Come troppo spesso accade, mi trovo ancora una volta a dover comunicare ai cittadini un episodio estremamente spiacevole e potenzialmente molto pericoloso.
Riesco a svolgere questo servizio di attenzione e segnalazione da molti anni, grazie ai "ragazzi" di Uniti per Cassina (una delle più belle realtà locali) e ai tanti cittadini che vedono in noi un megafono credibile, persone che raccolgono istanze e prova a dar loro una forma amministrativa, affinché non restino semplici lamentele ma diventino temi di intervento pubblico.
Preferiamo sempre documentare ciò che sosteniamo. Lo sapete.
È stata trovata aperta la porta della torretta all’interno dell’area Nokia Siemens e questo ha consentito a diversi ragazzi di entrare, salire fino in cima ed esporsi a rischi gravissimi.
Alcuni di loro sono stati visti urlare, cantare e festeggiare per l’altezza raggiunta, come se si trattasse di una sfida o di un gioco.
Uno di questi ragazzi si è addirittura seduto nel punto più alto con i piedi penzoloni nel vuoto, in una situazione che avrebbe potuto trasformarsi in tragedia.
La porta lasciata aperta ha chiaramente indotto ragazzini in cerca di emozioni forti (sbagliate, perché estremamente rischiose) ad accedere alla struttura.
Le immagini facilmente reperibili su Google Earth dimostrano che la porta è aperta da molti mesi.

== Compito pratico 1 ==
Trascrivi dal testo di riferimento il brano che comincia con "Come troppo spesso" e prosegue fino a "a rischi gravissimi.".
== Compito pratico 2 ==
Rispondi a queste domande sul testo di riferimento.
(a) Dove si trova la torretta la cui porta è stata trovata aperta?
(b) Che cosa ha fatto uno dei ragazzi nel punto più alto della struttura?
(c) Quali immagini dimostrano che la porta è aperta da molti mesi?
Le voci elencate provengono da una fonte diversa.

== Voci elencate ==
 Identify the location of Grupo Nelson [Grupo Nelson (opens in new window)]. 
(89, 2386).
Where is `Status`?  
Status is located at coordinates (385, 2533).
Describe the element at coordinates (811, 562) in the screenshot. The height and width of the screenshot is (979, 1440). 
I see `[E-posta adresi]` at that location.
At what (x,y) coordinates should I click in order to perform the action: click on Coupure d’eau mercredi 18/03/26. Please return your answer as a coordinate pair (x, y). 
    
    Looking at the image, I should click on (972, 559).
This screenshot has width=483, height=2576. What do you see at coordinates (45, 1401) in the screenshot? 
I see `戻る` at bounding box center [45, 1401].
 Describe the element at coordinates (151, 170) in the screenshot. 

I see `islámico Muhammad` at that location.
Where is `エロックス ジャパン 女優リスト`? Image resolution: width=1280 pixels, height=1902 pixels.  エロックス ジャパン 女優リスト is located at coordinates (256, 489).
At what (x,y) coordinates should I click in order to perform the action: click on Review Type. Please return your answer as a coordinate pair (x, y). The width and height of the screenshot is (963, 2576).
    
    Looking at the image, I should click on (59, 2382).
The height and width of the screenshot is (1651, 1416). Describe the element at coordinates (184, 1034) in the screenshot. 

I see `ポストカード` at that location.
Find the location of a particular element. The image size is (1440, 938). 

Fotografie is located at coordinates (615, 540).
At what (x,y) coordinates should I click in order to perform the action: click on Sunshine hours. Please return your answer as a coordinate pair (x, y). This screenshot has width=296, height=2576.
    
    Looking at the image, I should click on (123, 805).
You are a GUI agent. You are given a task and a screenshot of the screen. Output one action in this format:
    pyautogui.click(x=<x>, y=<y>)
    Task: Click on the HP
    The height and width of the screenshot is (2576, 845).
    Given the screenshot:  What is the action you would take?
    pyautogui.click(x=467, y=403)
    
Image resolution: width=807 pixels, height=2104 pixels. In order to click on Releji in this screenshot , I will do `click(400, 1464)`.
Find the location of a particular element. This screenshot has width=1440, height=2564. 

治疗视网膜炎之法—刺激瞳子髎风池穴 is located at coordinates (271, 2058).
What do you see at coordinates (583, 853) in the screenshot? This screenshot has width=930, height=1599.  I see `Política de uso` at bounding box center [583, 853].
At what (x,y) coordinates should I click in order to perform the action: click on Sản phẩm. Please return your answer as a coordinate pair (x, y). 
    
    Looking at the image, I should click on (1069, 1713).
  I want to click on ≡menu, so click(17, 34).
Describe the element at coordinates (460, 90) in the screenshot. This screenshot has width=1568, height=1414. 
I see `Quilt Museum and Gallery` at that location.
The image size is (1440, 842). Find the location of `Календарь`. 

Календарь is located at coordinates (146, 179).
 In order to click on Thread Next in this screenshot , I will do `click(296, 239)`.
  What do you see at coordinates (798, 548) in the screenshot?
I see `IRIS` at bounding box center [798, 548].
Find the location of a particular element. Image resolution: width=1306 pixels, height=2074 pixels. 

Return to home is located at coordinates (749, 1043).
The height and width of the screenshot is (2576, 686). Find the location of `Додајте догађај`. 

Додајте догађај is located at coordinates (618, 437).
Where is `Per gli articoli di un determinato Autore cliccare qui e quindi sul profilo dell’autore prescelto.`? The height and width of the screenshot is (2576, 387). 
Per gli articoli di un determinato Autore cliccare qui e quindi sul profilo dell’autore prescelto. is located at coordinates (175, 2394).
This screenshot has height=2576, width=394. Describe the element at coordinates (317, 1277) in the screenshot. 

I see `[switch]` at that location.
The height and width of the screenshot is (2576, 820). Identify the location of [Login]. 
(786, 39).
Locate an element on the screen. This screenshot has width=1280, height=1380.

== Soluzione esercizio 1 ==
Come troppo spesso accade, mi trovo ancora una volta a dover comunicare ai cittadini un episodio estremamente spiacevole e potenzialmente molto pericoloso.
Riesco a svolgere questo servizio di attenzione e segnalazione da molti anni, grazie ai "ragazzi" di Uniti per Cassina (una delle più belle realtà locali) e ai tanti cittadini che vedono in noi un megafono credibile, persone che raccolgono istanze e prova a dar loro una forma amministrativa, affinché non restino semplici lamentele ma diventino temi di intervento pubblico.
Preferiamo sempre documentare ciò che sosteniamo. Lo sapete.
È stata trovata aperta la porta della torretta all’interno dell’area Nokia Siemens e questo ha consentito a diversi ragazzi di entrare, salire fino in cima ed esporsi a rischi gravissimi.

== Soluzione esercizio 2 ==
(a) All'interno dell'area Nokia Siemens.
(b) Si è seduto con i piedi penzoloni nel vuoto.
(c) Le immagini reperibili su Google Earth.